Question

The ages of Rahul and Haroon are in the ratio $$5:7$$ . Four years later the sum of their ages will be $$56$$ years. What are their present ages?

Answer

**step1** Understanding the Problem

The problem provides information about the ages of Rahul and Haroon. We are given two key pieces of information:
1. The ratio of their current ages is $$5:7$$. This means for every 5 parts of Rahul's age, Haroon's age is 7 parts.
2. In four years, the sum of their ages will be $$56$$ years.
Our goal is to find their present ages.

**step2** Calculating the sum of their present ages

We know that in four years, the sum of their ages will be $$56$$ years.
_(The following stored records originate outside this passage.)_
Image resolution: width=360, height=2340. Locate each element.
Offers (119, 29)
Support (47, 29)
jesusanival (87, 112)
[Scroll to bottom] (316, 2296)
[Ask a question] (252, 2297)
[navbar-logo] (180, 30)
During these four years, both Rahul and Haroon will age by 4 years each.
Therefore, the total increase in their combined age over four years will be $$4 + 4 = 8$$ years.
To find the sum of their present ages, we subtract this total increase from their future sum of ages:
Present sum of ages $$= 56 - 8 = 48$$ years.
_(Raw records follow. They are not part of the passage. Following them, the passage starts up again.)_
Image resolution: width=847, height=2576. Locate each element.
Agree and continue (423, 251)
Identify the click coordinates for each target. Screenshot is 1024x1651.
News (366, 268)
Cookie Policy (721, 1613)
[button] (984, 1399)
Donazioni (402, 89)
**step3** Determining the value of one 'part' of age

The ratio of Rahul's age to Haroon's age is given as $$5:7$$. This means their total age can be divided into $$5 + 7 = 12$$ equal 'parts'.
We found that the sum of their present ages is $$48$$ years.
So, these $$12$$ parts collectively represent $$48$$ years.
To find the value of one part, we divide the total sum of ages by the total number of parts:
Value of one part $$= 48 \div 12 = 4$$ years.

**step4** Calculating Rahul's present age

Rahul's age is represented by $$5$$ parts in the given ratio.
Since one part is equal to $$4$$ years, we multiply the number of parts for Rahul's age by the value of one part:
Rahul's present age $$= 5 \times 4 = 20$$ years.

**step5** Calculating Haroon's present age

Haroon's age is represented by $$7$$ parts in the given ratio.
Since one part is equal to $$4$$ years, we multiply the number of parts for Haroon's age by the value of one part:
Haroon's present age $$= 7 \times 4 = 28$$ years.